Newly elected Swedish Prime Minister Magdalena Andersson has announced her resignation just hours after making history as the country’s first woman premier.
“I have told the speaker that I wish to resign as prime minister,” Andersson told reporters on Wednesday in Stockholm, after the coalition led by her Social Democratic Party unraveled. The 54-year-old Andersson is reportedly seeking new support after the Green Party quit the new ruling minority coalition in the wake of a budget defeat.
The coalition was to govern on a razor-thin margin of support after the new PM was elected on Wednesday with more votes against her than for her in parliament. The vote was 117 MPs for Andersson, Sweden’s finance minister, and 174 against her, with 57 lawmakers abstaining or absent. Swedish law allows prime ministers to be appointed and govern as long as a majority of the Riksdag – 175 MPs – doesn’t vote against them.
However, Andersson’s historic victory, making Sweden the last Nordic country to have a female head of state, was quickly followed by a legislative defeat, as the Centre Party declined to go along with other coalition members in supporting the government’s budget proposal.

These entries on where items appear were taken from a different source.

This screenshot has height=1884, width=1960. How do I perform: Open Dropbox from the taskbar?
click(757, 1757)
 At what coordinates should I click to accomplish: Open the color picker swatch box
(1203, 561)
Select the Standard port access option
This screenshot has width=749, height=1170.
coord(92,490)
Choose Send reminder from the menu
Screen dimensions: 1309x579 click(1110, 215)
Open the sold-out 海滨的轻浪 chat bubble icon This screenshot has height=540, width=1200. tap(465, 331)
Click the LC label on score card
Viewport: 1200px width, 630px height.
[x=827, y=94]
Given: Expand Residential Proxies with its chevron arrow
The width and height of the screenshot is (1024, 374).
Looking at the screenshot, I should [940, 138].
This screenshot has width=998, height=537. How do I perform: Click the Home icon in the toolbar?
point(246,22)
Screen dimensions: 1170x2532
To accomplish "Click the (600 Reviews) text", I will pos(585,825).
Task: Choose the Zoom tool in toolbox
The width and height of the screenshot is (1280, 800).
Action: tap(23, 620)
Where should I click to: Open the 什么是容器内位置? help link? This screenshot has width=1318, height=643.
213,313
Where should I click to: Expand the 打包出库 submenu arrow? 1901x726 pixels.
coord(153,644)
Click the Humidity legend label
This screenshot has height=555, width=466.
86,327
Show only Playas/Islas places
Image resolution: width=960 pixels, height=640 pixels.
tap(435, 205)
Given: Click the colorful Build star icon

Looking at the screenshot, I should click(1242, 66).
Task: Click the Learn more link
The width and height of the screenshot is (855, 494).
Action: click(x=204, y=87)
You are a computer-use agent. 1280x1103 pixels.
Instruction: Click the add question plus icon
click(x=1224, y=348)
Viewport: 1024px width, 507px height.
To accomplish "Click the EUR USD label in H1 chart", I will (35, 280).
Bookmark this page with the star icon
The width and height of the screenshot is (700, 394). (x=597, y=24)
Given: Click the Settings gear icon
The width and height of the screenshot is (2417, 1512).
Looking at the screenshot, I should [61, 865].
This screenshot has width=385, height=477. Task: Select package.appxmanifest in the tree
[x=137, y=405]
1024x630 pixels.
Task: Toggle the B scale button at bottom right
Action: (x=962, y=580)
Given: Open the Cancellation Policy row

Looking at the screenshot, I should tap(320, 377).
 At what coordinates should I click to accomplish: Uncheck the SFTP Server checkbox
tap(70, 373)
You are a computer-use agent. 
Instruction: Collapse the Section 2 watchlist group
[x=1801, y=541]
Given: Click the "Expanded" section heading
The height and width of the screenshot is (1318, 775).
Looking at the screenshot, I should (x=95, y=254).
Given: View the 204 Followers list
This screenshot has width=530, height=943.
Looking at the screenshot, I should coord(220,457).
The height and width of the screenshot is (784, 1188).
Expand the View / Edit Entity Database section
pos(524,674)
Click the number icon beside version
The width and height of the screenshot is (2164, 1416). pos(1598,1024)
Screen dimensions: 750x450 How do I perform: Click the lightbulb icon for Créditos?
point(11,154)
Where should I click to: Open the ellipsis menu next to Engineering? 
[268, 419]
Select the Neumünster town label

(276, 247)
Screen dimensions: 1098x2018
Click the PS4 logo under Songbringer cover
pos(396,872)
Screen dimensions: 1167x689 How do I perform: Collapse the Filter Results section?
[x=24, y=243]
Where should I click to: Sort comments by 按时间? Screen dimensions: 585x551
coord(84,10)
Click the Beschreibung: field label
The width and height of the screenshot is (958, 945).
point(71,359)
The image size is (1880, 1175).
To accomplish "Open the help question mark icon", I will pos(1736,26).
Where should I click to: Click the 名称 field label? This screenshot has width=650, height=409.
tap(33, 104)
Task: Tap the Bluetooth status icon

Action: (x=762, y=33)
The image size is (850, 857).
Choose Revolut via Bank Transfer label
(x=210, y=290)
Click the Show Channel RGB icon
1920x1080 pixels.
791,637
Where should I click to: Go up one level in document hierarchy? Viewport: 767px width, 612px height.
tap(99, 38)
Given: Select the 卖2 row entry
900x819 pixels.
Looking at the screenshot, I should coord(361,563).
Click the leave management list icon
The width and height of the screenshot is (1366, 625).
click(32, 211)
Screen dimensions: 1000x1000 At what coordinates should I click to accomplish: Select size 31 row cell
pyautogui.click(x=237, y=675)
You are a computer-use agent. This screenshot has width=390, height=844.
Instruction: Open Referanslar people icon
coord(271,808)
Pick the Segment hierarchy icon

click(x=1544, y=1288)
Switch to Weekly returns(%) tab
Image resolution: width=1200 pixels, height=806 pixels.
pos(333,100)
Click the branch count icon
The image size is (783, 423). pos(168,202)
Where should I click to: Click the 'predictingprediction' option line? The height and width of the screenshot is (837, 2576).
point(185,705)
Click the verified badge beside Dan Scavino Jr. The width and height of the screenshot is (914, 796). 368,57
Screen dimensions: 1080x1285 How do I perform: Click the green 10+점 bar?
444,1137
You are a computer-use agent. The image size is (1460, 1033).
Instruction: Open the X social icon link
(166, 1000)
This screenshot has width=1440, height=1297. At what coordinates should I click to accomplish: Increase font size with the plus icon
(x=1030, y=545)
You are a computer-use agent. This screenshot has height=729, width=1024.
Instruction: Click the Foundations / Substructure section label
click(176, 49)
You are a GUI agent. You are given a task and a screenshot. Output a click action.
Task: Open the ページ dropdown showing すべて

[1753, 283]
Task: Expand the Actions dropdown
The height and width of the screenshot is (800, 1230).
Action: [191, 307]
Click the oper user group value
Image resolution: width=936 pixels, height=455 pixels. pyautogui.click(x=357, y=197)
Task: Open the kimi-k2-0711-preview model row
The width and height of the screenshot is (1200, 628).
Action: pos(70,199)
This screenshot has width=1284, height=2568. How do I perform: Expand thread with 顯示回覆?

MPs instead passed a rival budget proposed by three conservative parties, including the Sweden Democrats.
Although Andersson had said she could govern the country with the opposition budget, the Greens balked, with co-leader Marta Stenevi telling reporters the party sought power in order to push through its own policies. “It is not the Green Party’s job in politics to implement a budget negotiated with the Sweden Democrats.”
Andersson subsequently said she didn’t want to lead a government “where there may be grounds to question its legitimacy.” She reportedly told Riksdag Speaker Andreas Norlen that she’s interested in leading a one-party Social Democratic government. Sweden has a general election scheduled for next September.
The Social Democrats had chosen Andersson to replace Stefan Lofven, who stepped down as prime minister and party leader earlier this month. Lofven announced his intention to resign in August amid political infighting, including a no confidence vote against him, and hoped to give his successor “the best of conditions” heading into next year’s election.